Ärgerlich wird es, wenn das Profil noch in Ordnung ist, aber sich ein spitzer Gegenstand in den Reifen gebohrt hat. Gerade Baustellenfahrzeuge fallen deshalb hin und wieder aus. Doch nicht immer muss es ein teurer neuer Reifen sein. Selbst bei augenscheinlich kritischen Beschädigungen können Experten unter Umständen noch helfen und den Reifen mit speziellen Flicken wieder reparieren. Das hängt von Art und Größe der Beschädigung ab sowie dem Bereich, in dem der Reifen verletzt ist. Laut Michelin kann ein korrekt reparierter Reifen wieder ohne Einschränkung verwendet werden. Auch unabhängig vom Einsatz des Fahrzeugs. Beim nächsten Schaden sollte sich also erst ein Reparaturfachmann den Reifen ansehen, bevor man sich auf einen Neukauf einlässt.

Reifenlabel hilft, den richtigen Pneu zu finden

Ersatz muss aber spätestens dann her, wenn der Reifen tatsächlich irreparabel beschädigt ist. Dabei soll das vor einem Jahr eingeführte EU-Reifenlabel helfen. Es gibt Aufschluss über Energieeffizienz, Nasshaftung sowie Abrollgeräusch eines Reifens und trägt so zur Sicherheit und Wirtschaftlichkeit bei. Die Kriterien sind gestuft von A bis G, wobei A die bestmöglichen Eigenschaften verspricht. Ein Beispiel am Kriterium Energieeffizienz zeigt, welches Einsparpotenzial besteht: Ein Lkw, der komplett mit Reifen der Klasse A bestückt ist, kann bis zu 15 Prozent weniger Kraftstoff verbrauchen als mit einem Reifensatz der Klasse F.

Kürzerer Bremsweg bei Reifen der Klasse A

Ähnlich sieht es bei der Nasshaftung aus.

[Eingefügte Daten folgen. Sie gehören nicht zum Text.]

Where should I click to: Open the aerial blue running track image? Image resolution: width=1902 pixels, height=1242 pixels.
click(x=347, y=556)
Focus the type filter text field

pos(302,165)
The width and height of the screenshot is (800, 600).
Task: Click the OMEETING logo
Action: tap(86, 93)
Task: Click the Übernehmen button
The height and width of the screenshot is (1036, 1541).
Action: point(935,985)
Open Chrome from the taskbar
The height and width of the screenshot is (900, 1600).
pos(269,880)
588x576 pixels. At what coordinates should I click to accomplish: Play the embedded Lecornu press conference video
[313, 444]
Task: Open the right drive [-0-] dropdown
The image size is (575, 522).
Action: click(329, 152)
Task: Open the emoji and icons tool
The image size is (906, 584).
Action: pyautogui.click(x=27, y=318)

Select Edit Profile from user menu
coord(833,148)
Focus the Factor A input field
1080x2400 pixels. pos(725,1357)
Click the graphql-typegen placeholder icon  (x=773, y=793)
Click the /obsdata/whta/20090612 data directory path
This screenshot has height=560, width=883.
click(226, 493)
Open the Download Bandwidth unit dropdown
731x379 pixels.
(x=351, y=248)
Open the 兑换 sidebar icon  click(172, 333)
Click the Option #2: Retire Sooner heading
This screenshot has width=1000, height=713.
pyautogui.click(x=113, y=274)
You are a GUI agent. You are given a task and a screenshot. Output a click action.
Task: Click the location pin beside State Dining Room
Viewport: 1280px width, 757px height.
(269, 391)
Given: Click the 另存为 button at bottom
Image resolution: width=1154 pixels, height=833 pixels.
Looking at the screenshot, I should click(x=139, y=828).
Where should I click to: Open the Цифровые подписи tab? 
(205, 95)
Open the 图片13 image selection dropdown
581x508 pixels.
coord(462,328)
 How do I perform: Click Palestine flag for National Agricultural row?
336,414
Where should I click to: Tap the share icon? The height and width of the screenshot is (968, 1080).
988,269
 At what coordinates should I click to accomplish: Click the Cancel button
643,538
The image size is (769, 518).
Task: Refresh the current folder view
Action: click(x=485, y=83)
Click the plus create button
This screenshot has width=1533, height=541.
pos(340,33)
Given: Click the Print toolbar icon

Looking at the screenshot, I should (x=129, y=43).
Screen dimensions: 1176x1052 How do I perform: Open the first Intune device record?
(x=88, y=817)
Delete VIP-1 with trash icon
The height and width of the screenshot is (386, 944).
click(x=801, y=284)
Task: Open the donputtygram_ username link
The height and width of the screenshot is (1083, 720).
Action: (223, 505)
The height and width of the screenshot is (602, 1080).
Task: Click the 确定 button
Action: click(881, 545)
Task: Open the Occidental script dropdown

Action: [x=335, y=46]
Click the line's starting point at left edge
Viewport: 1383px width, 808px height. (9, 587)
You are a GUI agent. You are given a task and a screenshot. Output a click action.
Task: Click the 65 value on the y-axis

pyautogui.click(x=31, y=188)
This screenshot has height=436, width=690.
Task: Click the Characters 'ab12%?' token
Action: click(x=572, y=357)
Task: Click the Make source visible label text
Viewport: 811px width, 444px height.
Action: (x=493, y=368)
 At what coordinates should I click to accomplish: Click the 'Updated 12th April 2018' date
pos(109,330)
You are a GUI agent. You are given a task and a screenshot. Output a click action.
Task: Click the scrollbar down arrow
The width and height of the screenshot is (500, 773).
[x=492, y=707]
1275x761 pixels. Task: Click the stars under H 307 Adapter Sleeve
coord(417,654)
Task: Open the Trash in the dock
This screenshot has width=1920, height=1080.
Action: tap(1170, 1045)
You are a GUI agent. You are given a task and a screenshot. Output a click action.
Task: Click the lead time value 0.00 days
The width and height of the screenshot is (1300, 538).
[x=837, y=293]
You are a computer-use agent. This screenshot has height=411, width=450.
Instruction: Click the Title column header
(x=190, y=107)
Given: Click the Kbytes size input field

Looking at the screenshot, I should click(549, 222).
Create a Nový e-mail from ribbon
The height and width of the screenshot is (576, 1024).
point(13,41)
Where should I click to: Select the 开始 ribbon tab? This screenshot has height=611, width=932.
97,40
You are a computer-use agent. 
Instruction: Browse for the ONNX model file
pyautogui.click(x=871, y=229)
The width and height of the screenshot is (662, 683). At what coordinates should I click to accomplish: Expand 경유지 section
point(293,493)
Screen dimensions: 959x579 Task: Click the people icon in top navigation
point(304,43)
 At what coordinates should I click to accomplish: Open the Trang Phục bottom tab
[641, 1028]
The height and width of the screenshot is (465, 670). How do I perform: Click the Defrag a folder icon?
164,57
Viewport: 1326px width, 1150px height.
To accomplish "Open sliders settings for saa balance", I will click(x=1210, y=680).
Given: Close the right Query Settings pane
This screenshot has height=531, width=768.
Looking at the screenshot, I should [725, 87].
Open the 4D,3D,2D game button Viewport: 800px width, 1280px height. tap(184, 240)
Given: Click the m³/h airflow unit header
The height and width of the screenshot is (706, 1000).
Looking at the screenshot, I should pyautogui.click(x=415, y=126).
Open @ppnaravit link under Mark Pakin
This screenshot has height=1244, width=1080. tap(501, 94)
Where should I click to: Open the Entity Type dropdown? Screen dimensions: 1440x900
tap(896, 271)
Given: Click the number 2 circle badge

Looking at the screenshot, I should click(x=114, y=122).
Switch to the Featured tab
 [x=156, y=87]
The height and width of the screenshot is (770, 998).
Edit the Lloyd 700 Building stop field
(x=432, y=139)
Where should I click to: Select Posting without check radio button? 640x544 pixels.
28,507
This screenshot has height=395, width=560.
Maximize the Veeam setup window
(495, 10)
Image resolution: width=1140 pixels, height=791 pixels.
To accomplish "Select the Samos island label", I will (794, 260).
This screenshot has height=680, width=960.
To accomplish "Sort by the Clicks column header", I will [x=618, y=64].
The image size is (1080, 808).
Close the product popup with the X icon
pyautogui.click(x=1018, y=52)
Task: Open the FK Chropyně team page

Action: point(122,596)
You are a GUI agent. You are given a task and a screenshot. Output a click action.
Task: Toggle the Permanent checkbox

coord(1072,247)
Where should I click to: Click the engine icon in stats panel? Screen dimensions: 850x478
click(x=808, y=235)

Der Bremsweg kann mit Reifen der Klasse A bis zu 30 Prozent kürzer ausfallen als mit einem Reifen der Klasse F – ein klares Plus an Sicherheit.
Allerdings hat auch das Reifenlabel ein paar Fallstricke. Zunächst gibt es noch so gut wie keine Reifen, die alle Kriterien mit Klasse A erfüllen. Außerdem gibt es andere wichtige Eigenschaften eines Reifens, die das Label nicht bewertet. „Vor allem in der Transportbranche mit ihren vielfältigen Einsatzbereichen Verteiler- und Fernverkehr, Baustelleneinsatz und Personenverkehr spielen auch Eigenschaften wie zum Beispiel Traktion, Kilometerlaufleistung oder Haltbarkeit eine genauso große Rolle. In einigen Fällen sind Produkte, die einen schlechteren Rollwiderstand haben als rollwiderstandsoptimierte Reifen, dafür aber zum Beispiel maximales Ladevolumen ermöglichen, wirtschaftlicher“, sagt Rupert Kohaupt, Direktor Nutzfahrzeugreifen bei Goodyear Dunlop Tires Deutschland.

Wichtig ist also der Einsatzzweck des jeweiligen Fahrzeugs. So ist etwa für einen Lkw im Fernverkehr die Energieeffizienz deutlich wichtiger als für ein Baustellenfahrzeug, dessen Reifen dafür mehr Traktion bieten und zugleich robuster und weniger empfindlich für Verletzungen sind. Im Zweifel berät der Reifenhändler.